Différences régionales
La pandémie de Covid-19 a déclenché une évolution plus favorable aux acquéreurs en Europe, à l'instar des États-Unis où les positions plus " favorables à l'acquéreur " sont courantes. En outre, la pratique du marché européen en matière d’ajustement de prix (PPA) est restée stable, dans la fourchette 44/45%, comme au cours des trois dernières années. Il s'agit d'une différence notable par rapport aux États-Unis, où les clauses d’ajustement de prix figurent dans presque toutes les transactions (95%).

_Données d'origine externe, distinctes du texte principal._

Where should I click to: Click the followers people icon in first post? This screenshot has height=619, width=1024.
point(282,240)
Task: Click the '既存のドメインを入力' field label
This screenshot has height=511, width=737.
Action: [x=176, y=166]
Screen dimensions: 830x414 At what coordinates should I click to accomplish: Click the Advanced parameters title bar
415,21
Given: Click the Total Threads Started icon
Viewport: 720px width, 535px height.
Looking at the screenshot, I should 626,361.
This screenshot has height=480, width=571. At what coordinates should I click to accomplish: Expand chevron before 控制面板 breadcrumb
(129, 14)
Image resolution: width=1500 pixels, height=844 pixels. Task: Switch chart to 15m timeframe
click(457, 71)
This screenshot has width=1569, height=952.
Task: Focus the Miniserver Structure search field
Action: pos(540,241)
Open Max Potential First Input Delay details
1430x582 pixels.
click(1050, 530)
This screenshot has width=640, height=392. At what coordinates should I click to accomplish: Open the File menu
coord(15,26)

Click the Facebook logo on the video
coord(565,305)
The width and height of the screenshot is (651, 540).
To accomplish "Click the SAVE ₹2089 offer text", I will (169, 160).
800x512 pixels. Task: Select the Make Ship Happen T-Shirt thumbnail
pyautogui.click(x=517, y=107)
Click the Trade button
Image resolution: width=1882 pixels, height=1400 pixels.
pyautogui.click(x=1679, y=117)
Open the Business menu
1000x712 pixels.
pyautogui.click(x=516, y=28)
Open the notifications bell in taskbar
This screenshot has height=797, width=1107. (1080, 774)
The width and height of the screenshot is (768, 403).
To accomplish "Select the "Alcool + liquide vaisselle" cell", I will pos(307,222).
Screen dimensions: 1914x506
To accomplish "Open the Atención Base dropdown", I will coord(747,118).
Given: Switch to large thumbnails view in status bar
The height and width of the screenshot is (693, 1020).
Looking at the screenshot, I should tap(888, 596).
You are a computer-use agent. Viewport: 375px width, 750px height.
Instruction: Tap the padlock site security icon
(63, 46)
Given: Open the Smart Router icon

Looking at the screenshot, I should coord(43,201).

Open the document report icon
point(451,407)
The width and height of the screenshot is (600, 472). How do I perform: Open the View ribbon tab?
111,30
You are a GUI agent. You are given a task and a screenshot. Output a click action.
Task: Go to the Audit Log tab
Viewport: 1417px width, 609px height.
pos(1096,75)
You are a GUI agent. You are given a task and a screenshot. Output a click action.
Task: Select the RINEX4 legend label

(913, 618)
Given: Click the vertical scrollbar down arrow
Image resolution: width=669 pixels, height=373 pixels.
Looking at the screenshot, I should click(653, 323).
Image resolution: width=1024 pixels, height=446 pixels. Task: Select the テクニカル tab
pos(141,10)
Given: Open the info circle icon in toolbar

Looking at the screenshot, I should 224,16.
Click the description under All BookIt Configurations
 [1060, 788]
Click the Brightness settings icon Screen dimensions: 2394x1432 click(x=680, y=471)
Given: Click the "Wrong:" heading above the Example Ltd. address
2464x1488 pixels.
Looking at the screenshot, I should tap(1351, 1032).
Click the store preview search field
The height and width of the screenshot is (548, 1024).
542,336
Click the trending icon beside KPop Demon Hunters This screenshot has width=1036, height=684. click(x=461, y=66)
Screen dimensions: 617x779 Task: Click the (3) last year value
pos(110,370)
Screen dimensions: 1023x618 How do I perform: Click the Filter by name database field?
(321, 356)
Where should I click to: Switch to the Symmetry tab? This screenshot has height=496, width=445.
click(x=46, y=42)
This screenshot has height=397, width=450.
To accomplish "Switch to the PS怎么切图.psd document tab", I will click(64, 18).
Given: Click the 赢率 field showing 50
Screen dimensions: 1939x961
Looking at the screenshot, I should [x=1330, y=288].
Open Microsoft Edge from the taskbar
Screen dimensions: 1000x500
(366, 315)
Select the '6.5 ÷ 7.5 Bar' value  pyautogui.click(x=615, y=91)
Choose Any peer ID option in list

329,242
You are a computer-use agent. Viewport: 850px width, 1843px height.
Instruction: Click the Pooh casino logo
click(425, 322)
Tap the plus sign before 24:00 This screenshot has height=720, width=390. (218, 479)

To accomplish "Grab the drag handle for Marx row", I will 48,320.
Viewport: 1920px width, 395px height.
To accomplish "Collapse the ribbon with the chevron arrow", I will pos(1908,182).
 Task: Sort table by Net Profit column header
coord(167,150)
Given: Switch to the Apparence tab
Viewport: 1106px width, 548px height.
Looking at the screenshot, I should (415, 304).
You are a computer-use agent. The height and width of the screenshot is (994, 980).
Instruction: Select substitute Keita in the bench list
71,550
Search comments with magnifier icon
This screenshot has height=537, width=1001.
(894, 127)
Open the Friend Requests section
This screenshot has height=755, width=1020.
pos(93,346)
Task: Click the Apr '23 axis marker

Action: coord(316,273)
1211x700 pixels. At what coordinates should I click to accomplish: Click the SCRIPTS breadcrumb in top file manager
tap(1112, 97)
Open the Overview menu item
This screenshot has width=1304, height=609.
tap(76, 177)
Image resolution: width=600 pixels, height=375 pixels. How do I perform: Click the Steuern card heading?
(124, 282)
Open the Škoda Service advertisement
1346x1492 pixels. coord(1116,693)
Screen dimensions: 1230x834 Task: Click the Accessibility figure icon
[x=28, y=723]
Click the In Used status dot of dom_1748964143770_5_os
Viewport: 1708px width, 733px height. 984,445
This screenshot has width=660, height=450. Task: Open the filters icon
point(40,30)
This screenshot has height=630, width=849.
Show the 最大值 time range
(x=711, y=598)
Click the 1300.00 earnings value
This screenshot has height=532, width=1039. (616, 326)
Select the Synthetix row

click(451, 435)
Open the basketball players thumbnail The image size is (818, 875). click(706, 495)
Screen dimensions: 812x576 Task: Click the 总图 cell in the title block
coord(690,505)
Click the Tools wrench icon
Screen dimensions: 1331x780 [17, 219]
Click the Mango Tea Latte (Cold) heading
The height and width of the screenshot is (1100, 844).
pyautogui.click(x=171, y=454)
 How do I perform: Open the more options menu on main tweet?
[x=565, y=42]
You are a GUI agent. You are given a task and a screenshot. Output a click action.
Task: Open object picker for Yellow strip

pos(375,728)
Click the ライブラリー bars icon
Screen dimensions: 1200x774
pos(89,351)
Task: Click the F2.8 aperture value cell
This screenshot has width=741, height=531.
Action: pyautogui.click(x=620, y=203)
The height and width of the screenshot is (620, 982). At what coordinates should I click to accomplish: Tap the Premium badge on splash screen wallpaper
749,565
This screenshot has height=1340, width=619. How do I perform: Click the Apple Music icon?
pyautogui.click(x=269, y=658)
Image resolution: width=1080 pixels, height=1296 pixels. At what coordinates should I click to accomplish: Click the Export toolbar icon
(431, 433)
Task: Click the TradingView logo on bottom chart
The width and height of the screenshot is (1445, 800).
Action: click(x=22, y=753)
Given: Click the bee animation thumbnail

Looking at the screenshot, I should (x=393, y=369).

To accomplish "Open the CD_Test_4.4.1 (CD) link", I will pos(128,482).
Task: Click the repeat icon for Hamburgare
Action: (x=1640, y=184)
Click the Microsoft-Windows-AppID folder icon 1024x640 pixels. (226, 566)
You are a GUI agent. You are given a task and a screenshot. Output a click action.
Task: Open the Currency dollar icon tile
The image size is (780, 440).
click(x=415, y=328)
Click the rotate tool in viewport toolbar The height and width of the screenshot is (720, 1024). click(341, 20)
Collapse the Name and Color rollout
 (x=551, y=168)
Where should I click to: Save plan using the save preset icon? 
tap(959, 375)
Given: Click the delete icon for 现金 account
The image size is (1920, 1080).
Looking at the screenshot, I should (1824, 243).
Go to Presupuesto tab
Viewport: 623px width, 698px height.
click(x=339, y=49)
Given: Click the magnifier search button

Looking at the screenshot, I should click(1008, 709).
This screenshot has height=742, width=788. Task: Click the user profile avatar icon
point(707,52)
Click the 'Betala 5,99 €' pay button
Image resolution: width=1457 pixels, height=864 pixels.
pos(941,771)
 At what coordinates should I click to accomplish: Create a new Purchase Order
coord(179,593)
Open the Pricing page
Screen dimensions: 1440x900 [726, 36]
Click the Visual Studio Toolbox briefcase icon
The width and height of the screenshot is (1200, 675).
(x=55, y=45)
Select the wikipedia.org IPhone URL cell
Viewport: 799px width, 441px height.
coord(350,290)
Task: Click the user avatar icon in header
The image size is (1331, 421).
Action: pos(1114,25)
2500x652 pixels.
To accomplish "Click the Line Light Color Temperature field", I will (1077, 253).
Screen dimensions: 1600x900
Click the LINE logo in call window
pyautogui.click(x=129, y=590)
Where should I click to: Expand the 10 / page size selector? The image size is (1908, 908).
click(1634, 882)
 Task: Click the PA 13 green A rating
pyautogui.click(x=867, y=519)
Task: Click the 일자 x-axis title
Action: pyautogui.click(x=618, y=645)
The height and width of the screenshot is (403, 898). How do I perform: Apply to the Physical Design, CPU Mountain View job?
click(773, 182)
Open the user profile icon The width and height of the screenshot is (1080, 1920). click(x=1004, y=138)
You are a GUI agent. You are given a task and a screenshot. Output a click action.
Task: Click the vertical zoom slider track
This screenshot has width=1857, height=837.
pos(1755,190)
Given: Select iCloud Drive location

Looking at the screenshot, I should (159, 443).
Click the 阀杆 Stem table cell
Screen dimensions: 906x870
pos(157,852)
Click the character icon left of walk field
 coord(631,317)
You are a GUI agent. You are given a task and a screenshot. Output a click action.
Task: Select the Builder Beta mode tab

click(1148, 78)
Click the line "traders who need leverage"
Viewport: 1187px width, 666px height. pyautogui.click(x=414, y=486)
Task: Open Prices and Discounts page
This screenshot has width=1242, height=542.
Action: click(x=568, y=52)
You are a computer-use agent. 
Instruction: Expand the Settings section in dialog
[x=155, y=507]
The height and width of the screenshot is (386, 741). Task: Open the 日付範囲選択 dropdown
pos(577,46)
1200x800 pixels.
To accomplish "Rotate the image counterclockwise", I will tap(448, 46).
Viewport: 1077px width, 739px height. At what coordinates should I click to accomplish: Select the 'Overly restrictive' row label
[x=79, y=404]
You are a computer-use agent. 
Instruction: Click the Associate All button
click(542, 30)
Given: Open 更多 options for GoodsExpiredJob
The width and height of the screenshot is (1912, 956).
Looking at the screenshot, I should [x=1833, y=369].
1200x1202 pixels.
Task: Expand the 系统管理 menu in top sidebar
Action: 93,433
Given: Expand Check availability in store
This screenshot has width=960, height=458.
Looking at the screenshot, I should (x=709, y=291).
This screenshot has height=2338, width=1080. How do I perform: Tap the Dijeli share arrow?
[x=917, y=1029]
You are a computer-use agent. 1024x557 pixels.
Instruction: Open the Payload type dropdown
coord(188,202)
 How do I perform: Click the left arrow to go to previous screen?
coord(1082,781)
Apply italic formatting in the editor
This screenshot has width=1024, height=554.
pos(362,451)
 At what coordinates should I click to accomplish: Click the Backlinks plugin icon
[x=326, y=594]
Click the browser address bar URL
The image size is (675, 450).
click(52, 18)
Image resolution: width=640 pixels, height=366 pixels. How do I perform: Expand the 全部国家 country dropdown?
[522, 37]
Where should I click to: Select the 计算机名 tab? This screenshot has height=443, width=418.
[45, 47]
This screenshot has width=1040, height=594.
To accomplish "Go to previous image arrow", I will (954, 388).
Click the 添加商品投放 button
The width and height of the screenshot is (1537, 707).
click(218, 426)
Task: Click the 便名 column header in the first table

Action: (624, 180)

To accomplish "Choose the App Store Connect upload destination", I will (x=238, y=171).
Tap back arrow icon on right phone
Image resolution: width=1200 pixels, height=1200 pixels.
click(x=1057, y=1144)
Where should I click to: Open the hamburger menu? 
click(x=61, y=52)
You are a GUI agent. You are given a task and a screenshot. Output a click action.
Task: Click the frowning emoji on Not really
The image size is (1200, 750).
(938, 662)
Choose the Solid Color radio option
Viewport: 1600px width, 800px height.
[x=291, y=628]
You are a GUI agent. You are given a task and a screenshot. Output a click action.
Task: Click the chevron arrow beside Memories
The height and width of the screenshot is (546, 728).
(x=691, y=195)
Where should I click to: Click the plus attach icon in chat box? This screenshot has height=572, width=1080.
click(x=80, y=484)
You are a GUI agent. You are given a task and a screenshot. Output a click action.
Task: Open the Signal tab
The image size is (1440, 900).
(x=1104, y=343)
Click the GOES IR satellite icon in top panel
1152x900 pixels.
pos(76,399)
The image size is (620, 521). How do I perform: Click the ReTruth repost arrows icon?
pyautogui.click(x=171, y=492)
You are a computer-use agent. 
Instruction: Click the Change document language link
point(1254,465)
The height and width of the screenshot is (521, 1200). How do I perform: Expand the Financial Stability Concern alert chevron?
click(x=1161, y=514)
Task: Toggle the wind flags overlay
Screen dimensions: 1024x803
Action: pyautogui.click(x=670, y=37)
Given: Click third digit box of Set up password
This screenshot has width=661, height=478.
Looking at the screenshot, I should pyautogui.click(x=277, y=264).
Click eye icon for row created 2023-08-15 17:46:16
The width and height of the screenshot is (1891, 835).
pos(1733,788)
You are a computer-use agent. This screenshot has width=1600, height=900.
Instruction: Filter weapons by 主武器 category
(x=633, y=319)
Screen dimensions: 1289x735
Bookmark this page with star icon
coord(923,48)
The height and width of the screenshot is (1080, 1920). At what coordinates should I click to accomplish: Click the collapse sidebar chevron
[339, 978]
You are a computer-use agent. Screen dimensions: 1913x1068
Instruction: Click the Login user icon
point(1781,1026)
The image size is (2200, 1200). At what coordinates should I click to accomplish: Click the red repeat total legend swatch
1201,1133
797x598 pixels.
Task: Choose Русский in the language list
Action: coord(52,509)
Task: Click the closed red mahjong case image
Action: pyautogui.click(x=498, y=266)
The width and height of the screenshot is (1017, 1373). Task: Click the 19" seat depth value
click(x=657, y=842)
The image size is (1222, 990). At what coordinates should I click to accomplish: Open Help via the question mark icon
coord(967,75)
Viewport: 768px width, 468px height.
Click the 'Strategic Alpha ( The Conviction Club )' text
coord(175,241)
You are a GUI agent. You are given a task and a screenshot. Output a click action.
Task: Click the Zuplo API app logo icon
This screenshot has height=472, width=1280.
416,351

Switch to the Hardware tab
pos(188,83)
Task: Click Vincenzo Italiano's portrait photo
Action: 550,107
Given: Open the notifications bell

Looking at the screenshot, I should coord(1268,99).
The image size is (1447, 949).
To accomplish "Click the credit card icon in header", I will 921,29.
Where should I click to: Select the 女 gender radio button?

Notre étude continue de révéler des différences marquées en termes de pratiques de marché selon les régions d’Europe concernées :
- le Royaume-Uni a ainsi utilisé des ajustements de prix dans 54% des transactions, loin devant la France (36%) et les pays du Benelux (34%) ;
- les pays d’Europe Centrale et de l’Est, et les pays d'Europe du Sud ont des plafonds de responsabilité plus élevés (67 et 76% des transactions respectivement avaient un plafond de responsabilité de plus de 50% du prix d'achat), comparé à la moyenne européenne de 43% ;
- l’utilisation d’une assurance garantie de passif reste relativement plus faible en France, au Benelux et dans les pays d'Europe du Sud - allant de 5 à 20% - et a chuté de manière significative au Royaume-Uni (de 37% en 2019 à 27% en 2020) ;
- l'utilisation des compléments de prix (Earn-Out) a fortement augmenté dans les pays d’Europe Centrale et de l’Est avec 20% des transactions contre 8% en 2019 - plus conforme à la moyenne européenne de 21% ;
- les délais de mise en jeu de garantie sont beaucoup plus longs dans les pays d’Europe Centrale et de l’Est, en France et dans les pays d'Europe du Sud ;
- l'arbitrage a été utilisé comme mécanisme de résolution des litiges dans un tiers (32%) des transactions. Il est toujours moins populaire dans certaines régions (Royaume-Uni, France et Benelux) que dans d'autres (Europe Centrale et de l’Est, pays germanophones et Europe du Sud).